Find "Click the SERP" and "Click the Notes Receivable" in the records below. Copy the lines holding them and every line between, exactly, and no others.

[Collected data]
+ + + + + + +

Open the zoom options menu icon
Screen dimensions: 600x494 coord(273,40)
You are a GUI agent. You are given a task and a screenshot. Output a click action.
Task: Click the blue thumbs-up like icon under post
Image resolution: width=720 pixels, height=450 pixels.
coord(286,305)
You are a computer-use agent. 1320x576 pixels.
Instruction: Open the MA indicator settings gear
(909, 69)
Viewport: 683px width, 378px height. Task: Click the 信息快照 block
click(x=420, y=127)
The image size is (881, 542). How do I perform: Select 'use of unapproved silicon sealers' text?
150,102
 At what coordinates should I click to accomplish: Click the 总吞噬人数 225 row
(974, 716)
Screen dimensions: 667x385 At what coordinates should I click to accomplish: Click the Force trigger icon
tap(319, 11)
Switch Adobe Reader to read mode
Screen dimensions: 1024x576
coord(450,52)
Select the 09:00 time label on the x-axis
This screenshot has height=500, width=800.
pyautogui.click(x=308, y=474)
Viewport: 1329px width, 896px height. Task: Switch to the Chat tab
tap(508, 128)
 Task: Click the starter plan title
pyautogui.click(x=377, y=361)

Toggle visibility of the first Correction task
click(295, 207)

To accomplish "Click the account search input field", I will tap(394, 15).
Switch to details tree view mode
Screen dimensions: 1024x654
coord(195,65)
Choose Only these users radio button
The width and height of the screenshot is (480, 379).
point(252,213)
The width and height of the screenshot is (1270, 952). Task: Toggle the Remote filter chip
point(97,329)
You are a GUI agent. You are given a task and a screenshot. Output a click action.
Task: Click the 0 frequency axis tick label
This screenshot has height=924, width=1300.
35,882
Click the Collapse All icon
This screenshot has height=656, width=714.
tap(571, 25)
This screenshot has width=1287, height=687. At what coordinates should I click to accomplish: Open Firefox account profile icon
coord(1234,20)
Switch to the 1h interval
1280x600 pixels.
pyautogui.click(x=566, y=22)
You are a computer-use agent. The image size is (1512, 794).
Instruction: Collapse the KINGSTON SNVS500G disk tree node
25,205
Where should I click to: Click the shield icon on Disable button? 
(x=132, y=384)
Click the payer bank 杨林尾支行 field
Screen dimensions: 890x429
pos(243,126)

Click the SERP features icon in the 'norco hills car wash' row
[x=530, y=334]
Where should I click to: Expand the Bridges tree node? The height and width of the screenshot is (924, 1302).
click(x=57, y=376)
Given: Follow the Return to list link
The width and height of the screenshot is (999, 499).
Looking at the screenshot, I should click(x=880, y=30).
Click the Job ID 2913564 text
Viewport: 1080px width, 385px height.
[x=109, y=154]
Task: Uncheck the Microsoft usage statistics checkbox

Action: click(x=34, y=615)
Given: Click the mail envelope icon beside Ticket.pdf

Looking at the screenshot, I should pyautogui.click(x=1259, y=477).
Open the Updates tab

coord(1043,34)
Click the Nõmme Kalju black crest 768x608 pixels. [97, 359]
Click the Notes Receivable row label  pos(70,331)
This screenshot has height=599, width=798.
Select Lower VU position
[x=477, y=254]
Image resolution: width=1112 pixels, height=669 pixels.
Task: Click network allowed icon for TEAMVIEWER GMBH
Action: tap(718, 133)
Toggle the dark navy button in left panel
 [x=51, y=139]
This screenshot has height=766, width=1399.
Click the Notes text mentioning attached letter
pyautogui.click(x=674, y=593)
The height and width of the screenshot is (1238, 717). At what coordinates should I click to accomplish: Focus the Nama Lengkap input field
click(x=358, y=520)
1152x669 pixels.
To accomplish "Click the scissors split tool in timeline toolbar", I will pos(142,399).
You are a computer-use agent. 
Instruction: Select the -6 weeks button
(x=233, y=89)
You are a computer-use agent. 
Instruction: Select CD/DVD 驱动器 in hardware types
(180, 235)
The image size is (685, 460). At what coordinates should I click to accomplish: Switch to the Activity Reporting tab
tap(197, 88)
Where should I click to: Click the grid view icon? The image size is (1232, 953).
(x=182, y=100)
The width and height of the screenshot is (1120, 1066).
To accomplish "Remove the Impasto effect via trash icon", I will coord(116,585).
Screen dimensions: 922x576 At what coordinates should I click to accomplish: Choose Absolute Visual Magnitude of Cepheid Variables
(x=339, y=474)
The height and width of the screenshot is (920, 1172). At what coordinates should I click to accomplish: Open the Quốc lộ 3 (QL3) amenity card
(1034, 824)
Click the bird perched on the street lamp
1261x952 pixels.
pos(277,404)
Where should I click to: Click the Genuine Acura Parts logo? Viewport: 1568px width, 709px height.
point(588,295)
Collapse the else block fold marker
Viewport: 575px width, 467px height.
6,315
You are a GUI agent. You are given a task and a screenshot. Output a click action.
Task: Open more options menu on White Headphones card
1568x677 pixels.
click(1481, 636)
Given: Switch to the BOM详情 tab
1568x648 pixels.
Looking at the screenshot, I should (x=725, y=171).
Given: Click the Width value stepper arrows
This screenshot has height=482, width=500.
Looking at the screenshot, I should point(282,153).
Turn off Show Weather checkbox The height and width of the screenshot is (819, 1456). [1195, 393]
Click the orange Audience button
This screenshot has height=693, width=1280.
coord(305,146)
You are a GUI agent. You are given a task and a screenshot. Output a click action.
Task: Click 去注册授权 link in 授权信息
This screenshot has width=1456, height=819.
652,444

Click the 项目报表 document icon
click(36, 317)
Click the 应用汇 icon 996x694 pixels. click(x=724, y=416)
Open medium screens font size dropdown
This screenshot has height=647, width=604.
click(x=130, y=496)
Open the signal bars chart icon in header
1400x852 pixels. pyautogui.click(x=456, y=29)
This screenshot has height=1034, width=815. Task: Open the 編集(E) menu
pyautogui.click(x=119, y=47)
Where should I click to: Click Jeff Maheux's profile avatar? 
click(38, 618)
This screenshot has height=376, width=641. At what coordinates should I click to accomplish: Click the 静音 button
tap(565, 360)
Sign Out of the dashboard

+ + + + + + +

--- Reply ---
Click the SERP features icon in the 'norco hills car wash' row
[x=530, y=334]
Where should I click to: Expand the Bridges tree node? The height and width of the screenshot is (924, 1302).
click(x=57, y=376)
Given: Follow the Return to list link
The width and height of the screenshot is (999, 499).
Looking at the screenshot, I should click(x=880, y=30).
Click the Job ID 2913564 text
Viewport: 1080px width, 385px height.
[x=109, y=154]
Task: Uncheck the Microsoft usage statistics checkbox

Action: click(x=34, y=615)
Given: Click the mail envelope icon beside Ticket.pdf

Looking at the screenshot, I should pyautogui.click(x=1259, y=477).
Open the Updates tab

coord(1043,34)
Click the Nõmme Kalju black crest 768x608 pixels. [97, 359]
Click the Notes Receivable row label  pos(70,331)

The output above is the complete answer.